Meet Lionel Rodia. He’s either A) the luckiest fan in America or B) the country’s most convincing liar. How do we know? Because, depending on whether or not you believe his story, he actually snuck down to a seat near the field for the conclusion of the Phillies’ clinching Game 5 of the World Series at Citizens Bank Park, then ran on the field, got in on the dogpile and, eventually, sprayed champagne all over players like Jamie Moyer and Ryan Howard.

lionel rodia phillies champions

(That’s either Rodia in the locker room or the work of a Photoshop master.)
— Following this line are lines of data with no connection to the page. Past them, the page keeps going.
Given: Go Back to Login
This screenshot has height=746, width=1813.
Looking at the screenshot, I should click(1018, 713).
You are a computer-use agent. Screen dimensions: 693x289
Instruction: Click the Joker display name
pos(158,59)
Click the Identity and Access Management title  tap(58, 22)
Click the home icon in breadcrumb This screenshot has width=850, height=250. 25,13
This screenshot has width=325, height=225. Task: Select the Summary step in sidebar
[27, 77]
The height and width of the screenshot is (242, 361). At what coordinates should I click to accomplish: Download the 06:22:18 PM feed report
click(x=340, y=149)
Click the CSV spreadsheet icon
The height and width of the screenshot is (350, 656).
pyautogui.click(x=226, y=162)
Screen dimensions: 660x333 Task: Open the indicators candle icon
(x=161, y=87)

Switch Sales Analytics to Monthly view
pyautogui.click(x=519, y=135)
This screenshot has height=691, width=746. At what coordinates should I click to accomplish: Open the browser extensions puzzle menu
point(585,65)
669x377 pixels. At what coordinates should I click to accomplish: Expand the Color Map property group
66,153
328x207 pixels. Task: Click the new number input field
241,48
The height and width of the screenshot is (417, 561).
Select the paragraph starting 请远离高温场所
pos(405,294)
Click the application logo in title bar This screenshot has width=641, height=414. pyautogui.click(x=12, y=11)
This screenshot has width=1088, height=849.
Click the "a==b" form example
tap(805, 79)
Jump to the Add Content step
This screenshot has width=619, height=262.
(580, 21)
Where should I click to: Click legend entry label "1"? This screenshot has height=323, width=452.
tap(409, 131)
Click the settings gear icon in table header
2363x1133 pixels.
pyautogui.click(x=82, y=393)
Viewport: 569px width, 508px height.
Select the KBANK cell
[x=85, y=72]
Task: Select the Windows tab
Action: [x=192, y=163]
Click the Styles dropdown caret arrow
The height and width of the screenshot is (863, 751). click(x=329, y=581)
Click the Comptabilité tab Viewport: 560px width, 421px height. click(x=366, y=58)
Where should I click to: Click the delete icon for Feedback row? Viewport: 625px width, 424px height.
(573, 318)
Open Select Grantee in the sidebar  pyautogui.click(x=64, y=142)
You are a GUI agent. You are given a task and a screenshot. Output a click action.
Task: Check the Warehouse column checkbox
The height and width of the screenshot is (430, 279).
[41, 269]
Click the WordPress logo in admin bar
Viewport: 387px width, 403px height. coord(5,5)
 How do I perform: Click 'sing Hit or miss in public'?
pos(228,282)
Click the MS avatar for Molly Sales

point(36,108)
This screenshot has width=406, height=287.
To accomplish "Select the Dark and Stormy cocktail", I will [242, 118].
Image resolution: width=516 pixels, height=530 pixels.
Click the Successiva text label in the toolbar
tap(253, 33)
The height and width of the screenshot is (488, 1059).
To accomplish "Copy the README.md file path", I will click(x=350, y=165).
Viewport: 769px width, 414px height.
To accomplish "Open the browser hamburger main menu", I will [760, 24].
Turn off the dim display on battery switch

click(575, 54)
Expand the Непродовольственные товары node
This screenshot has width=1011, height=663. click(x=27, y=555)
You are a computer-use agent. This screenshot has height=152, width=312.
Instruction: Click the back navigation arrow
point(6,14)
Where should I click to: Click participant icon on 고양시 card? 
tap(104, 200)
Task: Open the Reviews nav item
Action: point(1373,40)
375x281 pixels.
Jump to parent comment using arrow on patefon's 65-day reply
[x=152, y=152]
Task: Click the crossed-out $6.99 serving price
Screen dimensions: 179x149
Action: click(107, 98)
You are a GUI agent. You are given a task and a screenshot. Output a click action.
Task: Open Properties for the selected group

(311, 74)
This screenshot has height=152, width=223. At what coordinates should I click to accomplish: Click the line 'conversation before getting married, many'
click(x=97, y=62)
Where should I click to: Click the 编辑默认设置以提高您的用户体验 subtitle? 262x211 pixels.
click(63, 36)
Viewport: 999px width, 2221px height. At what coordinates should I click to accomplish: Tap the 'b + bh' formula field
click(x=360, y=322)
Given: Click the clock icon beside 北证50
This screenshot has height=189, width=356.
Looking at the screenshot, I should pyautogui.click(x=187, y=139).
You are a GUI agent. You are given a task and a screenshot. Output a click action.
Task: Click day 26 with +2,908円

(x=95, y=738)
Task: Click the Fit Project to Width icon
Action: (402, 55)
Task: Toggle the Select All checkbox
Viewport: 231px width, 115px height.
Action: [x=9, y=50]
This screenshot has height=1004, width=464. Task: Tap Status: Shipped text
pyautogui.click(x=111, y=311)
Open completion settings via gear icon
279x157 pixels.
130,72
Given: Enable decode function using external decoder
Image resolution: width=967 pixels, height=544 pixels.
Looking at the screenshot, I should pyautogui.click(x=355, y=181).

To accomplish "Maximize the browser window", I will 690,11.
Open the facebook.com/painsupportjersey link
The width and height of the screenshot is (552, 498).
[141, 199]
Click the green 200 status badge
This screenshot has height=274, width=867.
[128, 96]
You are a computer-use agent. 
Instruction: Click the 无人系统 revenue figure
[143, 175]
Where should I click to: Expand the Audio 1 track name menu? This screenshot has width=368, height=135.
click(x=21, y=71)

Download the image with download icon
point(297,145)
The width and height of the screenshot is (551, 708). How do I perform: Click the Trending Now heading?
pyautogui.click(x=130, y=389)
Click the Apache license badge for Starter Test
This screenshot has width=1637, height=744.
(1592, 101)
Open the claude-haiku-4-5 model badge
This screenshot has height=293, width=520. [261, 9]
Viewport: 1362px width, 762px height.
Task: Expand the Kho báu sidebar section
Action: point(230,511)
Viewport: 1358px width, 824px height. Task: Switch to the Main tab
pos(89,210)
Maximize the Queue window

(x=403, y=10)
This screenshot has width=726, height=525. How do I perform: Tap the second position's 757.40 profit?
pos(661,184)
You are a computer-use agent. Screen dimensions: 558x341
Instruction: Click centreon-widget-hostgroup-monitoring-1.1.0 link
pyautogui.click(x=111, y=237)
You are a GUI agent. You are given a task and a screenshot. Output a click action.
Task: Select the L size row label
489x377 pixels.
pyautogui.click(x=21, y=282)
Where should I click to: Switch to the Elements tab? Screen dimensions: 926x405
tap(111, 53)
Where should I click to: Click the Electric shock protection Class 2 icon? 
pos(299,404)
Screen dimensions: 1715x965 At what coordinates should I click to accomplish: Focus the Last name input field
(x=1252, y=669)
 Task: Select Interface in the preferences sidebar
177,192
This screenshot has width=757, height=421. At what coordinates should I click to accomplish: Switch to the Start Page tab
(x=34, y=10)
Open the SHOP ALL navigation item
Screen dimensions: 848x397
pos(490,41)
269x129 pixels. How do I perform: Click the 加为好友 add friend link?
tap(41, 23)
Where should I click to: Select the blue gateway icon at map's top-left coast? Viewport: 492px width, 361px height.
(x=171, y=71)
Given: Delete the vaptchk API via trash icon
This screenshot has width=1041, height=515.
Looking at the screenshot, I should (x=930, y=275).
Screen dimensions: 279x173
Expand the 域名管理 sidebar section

Sure, it seems like a stretch, but Rodia’s story — and at least a couple supporting photos — are convincing enough that SPORTS ILLUTRATED ESPN columnist Rick Reilly wrote a classic 800-word piece on his escapades, which include this ultimate punchline: The man didn’t even pay for his World Series ticket.

In fairness, it does sound like the ultimate fan experience couldn’t have happened to a nicer guy. According to Reilly’s story — and to Rodia’s best friend, one Tom “Tush” Millison (of course his name is Tush) — Rodia had been laid off from his job at a staffing company the prior year, and was bumming his way into games and events with some aplomb. So his World Series adventure wasn’t unprecendented. It was just impressive.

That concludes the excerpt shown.